■ **TASK GOAL**:
Present the lines of the listing below as a numbered list, skipping any blank lines. Begin at the line that contains "1568x774 pixels. How" and stop after the line that contains "(x=906, y=11)".
## START PROVIDED ENTRIES
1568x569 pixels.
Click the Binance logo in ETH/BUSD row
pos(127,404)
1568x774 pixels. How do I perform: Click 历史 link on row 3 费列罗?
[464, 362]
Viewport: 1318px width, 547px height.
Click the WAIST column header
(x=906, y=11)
## END PROVIDED ENTRIES
## START PROVIDED ENTRIES
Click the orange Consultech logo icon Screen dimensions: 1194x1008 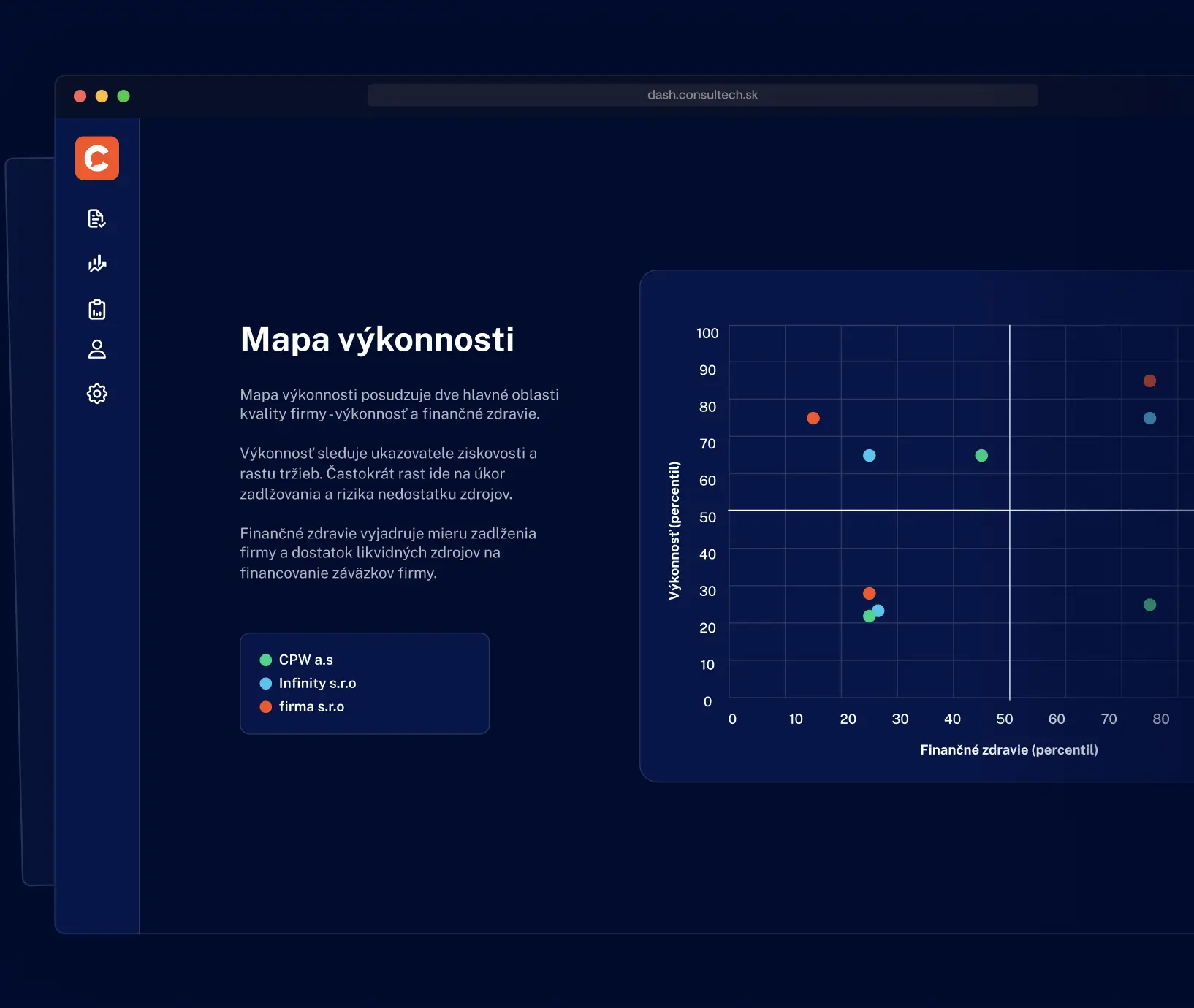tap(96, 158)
## END PROVIDED ENTRIES
## START PROVIDED ENTRIES
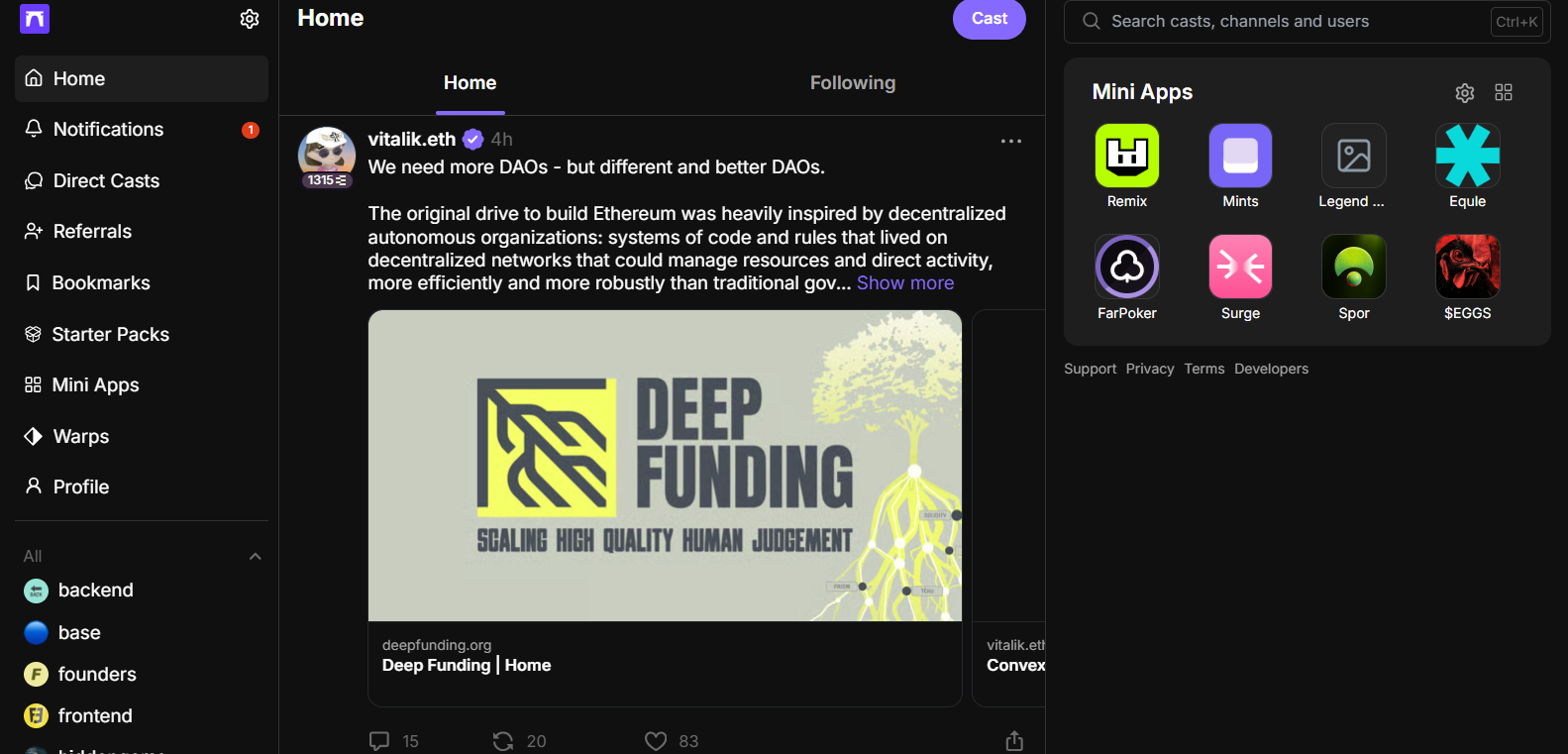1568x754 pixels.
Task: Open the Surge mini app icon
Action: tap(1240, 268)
## END PROVIDED ENTRIES
■ **SOLVED PROBLEM**:
1. 1568x774 pixels. How do I perform: Click 历史 link on row 3 费列罗?
2. [464, 362]
3. Viewport: 1318px width, 547px height.
4. Click the WAIST column header
5. (x=906, y=11)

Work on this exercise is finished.